▸ THE TASK:
Repeat the records below exactly, beginning at the first line and finishing with the line that contains "Task: Expand the Settings dropdown arrow".

▸ Stored data:
====

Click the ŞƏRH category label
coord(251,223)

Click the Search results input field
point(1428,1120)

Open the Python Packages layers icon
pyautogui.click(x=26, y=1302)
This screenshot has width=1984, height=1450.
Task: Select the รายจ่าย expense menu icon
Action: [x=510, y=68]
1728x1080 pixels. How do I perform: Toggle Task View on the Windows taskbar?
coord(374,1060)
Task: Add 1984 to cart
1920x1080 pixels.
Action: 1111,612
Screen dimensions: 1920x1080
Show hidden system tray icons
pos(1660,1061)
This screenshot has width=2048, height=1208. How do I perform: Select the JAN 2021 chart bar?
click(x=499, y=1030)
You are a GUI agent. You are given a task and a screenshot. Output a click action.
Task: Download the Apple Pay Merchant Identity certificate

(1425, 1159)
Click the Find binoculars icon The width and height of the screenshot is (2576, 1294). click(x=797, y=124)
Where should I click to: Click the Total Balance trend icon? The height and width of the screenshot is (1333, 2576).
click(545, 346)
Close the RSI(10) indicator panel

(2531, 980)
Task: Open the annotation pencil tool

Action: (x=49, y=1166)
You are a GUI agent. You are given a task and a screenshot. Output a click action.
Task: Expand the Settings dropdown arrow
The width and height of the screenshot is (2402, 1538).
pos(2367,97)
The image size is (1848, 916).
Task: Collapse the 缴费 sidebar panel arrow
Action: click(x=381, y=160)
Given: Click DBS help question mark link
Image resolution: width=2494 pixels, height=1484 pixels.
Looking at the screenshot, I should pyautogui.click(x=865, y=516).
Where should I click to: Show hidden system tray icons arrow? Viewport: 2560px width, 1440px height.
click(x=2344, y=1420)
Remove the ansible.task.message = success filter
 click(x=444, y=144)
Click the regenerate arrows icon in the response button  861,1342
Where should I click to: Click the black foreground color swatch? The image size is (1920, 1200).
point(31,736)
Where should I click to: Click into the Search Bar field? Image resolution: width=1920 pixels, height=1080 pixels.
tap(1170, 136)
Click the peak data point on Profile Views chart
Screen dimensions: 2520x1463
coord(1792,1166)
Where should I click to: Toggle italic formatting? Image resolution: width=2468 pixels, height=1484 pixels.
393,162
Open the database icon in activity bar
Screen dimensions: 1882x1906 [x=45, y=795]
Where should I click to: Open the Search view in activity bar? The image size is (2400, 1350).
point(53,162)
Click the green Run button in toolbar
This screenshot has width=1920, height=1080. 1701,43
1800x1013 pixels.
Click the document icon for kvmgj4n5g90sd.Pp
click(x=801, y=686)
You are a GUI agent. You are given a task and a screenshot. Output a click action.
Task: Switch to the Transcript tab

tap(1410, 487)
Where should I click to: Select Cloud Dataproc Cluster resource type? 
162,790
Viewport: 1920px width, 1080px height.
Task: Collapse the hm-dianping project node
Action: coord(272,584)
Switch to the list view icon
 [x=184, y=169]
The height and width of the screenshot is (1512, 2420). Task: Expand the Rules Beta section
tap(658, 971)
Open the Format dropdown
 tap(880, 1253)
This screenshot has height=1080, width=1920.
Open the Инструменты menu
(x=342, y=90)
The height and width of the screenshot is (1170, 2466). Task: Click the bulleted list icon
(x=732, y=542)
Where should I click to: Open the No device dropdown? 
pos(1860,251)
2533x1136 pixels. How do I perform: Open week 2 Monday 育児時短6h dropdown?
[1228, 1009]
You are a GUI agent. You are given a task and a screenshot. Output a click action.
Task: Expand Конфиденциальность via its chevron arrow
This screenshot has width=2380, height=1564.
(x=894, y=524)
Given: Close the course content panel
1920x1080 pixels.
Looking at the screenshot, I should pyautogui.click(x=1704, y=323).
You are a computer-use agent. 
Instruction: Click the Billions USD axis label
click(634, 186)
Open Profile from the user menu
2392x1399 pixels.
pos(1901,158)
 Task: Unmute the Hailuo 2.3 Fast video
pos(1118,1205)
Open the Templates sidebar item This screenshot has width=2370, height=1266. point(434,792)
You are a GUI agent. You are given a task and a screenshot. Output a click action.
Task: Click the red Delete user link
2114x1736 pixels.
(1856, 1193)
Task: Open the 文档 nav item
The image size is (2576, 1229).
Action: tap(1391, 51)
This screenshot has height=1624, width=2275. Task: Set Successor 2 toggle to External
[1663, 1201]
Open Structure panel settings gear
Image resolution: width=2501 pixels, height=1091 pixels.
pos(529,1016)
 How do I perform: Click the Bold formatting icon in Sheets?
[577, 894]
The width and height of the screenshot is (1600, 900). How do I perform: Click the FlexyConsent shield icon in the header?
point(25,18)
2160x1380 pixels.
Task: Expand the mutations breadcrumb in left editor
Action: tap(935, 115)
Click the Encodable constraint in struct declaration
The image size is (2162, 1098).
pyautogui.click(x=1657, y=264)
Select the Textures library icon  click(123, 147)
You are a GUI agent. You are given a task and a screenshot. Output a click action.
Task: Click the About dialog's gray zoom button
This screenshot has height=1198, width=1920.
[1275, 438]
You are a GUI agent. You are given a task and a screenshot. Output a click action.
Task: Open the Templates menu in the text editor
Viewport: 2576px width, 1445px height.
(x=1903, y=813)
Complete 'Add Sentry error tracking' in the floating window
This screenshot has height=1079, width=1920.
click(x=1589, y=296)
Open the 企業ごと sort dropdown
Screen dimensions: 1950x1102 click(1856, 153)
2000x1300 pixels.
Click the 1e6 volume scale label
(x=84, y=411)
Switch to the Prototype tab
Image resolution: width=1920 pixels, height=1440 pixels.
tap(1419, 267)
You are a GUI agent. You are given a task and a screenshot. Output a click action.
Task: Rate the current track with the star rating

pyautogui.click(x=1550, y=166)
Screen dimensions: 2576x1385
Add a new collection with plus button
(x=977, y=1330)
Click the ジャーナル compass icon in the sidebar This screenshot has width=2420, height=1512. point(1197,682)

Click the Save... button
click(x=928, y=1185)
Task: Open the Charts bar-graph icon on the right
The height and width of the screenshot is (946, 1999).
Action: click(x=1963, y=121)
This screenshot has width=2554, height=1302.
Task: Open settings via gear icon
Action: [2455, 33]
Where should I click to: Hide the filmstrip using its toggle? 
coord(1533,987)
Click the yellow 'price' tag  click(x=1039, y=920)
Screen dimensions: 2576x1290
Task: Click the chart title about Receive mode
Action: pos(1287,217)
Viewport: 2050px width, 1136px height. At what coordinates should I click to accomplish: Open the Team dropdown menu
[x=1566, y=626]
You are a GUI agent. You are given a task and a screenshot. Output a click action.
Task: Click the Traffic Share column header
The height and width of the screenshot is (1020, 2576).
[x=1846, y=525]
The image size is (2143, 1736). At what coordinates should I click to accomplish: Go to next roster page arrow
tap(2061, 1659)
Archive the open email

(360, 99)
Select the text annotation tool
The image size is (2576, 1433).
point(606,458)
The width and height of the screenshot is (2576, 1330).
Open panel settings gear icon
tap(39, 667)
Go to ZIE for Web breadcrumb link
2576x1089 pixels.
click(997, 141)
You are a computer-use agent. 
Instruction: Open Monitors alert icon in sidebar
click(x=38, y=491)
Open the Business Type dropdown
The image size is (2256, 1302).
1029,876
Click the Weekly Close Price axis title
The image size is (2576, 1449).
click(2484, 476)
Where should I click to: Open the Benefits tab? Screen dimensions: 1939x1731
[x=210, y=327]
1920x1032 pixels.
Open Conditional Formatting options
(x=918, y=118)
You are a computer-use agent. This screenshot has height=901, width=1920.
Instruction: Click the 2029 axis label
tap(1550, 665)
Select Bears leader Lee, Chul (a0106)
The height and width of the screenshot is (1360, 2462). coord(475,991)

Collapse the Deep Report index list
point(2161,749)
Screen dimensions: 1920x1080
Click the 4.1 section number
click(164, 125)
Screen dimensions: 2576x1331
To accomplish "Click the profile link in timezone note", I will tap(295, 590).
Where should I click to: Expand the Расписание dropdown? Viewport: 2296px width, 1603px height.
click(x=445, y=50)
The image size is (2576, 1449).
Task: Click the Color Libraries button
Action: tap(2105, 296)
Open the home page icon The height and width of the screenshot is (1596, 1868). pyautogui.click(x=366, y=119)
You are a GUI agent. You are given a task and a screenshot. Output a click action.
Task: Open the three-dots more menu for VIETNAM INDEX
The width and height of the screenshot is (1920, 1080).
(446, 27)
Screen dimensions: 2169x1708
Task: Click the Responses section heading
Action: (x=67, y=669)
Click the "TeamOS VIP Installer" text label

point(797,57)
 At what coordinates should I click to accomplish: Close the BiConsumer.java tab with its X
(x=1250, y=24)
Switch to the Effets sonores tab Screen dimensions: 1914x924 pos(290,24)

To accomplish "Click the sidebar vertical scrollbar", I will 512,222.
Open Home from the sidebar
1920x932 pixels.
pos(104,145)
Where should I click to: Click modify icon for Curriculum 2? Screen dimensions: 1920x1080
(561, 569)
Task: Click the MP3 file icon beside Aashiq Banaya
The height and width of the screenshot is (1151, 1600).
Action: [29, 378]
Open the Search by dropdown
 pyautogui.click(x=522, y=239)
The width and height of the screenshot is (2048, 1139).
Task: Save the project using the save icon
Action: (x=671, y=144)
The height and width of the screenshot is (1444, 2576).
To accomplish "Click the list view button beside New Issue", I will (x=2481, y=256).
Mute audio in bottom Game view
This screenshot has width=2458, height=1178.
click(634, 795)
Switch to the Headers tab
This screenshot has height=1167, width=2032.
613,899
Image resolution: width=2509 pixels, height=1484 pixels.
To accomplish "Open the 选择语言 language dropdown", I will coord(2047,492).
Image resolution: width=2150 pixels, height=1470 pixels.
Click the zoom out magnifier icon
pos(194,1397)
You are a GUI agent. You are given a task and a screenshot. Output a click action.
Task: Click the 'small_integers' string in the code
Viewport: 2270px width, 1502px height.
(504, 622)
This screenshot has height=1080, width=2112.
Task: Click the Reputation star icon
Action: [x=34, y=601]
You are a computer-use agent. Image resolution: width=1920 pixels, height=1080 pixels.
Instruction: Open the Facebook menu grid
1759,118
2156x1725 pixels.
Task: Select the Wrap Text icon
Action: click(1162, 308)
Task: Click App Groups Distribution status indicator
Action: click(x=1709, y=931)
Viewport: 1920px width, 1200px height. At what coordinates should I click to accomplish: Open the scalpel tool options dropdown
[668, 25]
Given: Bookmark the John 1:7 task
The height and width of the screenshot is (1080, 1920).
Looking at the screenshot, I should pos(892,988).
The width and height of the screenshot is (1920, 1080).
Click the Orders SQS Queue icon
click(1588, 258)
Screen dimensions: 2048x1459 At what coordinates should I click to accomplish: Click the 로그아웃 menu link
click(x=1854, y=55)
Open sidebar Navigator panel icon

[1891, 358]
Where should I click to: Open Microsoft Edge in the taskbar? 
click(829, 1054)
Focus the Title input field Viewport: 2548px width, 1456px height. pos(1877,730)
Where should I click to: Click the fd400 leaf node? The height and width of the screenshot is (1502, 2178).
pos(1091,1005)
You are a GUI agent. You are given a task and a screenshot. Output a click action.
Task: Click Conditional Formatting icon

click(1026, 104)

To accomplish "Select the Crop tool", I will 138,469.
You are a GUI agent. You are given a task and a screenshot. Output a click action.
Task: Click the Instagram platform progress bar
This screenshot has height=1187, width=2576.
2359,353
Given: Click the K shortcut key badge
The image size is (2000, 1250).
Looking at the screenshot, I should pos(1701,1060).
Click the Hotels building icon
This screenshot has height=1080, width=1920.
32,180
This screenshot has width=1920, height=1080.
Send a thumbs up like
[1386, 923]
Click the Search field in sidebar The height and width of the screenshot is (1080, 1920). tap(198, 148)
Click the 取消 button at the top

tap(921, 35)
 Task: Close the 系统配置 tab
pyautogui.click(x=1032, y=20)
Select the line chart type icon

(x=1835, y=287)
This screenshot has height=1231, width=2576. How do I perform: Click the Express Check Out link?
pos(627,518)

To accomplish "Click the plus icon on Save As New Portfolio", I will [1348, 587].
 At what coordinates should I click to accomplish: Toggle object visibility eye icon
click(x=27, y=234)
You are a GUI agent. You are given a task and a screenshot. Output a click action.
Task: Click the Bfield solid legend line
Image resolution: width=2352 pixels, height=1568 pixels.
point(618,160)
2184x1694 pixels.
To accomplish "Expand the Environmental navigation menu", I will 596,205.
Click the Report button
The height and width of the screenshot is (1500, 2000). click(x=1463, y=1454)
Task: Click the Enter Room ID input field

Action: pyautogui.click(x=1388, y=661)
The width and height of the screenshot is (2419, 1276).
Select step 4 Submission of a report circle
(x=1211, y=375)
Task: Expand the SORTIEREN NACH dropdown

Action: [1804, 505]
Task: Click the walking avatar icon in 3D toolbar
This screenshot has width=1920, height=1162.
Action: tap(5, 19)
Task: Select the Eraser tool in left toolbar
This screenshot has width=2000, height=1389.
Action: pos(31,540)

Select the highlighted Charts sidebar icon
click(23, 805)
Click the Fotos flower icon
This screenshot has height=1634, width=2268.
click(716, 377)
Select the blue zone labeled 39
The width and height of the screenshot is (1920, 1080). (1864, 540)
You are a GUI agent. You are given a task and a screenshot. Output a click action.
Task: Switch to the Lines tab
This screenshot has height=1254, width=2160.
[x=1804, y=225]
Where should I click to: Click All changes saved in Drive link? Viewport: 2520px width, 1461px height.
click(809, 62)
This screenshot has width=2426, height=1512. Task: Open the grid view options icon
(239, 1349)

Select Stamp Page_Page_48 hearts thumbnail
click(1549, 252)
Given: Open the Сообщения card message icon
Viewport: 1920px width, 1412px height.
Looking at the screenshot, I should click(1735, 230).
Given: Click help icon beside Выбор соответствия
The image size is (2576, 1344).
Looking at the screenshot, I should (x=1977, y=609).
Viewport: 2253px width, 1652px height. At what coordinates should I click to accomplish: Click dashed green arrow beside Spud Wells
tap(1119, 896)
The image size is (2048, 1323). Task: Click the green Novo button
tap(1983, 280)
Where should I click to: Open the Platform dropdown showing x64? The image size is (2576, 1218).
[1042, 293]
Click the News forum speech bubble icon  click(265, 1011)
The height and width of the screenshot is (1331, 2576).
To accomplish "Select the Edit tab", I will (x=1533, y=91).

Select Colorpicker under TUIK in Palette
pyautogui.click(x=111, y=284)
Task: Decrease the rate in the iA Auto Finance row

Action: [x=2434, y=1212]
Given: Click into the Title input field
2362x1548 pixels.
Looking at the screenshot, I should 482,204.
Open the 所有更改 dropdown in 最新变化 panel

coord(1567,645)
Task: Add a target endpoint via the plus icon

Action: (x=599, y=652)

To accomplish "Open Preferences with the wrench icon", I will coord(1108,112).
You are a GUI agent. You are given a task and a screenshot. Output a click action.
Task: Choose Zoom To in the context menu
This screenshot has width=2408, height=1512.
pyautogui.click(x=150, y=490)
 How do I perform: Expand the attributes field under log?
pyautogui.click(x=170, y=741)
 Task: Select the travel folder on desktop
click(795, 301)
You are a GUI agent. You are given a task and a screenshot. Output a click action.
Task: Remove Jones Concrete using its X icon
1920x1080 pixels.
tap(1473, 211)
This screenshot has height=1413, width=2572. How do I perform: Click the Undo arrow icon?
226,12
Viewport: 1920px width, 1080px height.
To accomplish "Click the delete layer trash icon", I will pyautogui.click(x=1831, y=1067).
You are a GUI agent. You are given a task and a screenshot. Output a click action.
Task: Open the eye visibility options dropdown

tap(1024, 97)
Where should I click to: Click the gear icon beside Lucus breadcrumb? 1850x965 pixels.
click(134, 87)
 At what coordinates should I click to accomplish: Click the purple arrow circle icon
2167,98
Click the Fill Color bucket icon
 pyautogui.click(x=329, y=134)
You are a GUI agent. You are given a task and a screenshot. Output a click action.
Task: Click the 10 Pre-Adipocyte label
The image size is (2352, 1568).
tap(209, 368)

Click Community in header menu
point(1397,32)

====

▸ SOLUTION TO THE PROBLEM:
Click the ŞƏRH category label
coord(251,223)

Click the Search results input field
point(1428,1120)

Open the Python Packages layers icon
pyautogui.click(x=26, y=1302)
This screenshot has width=1984, height=1450.
Task: Select the รายจ่าย expense menu icon
Action: [x=510, y=68]
1728x1080 pixels. How do I perform: Toggle Task View on the Windows taskbar?
coord(374,1060)
Task: Add 1984 to cart
1920x1080 pixels.
Action: 1111,612
Screen dimensions: 1920x1080
Show hidden system tray icons
pos(1660,1061)
This screenshot has width=2048, height=1208. How do I perform: Select the JAN 2021 chart bar?
click(x=499, y=1030)
You are a GUI agent. You are given a task and a screenshot. Output a click action.
Task: Download the Apple Pay Merchant Identity certificate

(1425, 1159)
Click the Find binoculars icon The width and height of the screenshot is (2576, 1294). click(x=797, y=124)
Where should I click to: Click the Total Balance trend icon? The height and width of the screenshot is (1333, 2576).
click(545, 346)
Close the RSI(10) indicator panel

(2531, 980)
Task: Open the annotation pencil tool

Action: (x=49, y=1166)
You are a GUI agent. You are given a task and a screenshot. Output a click action.
Task: Expand the Settings dropdown arrow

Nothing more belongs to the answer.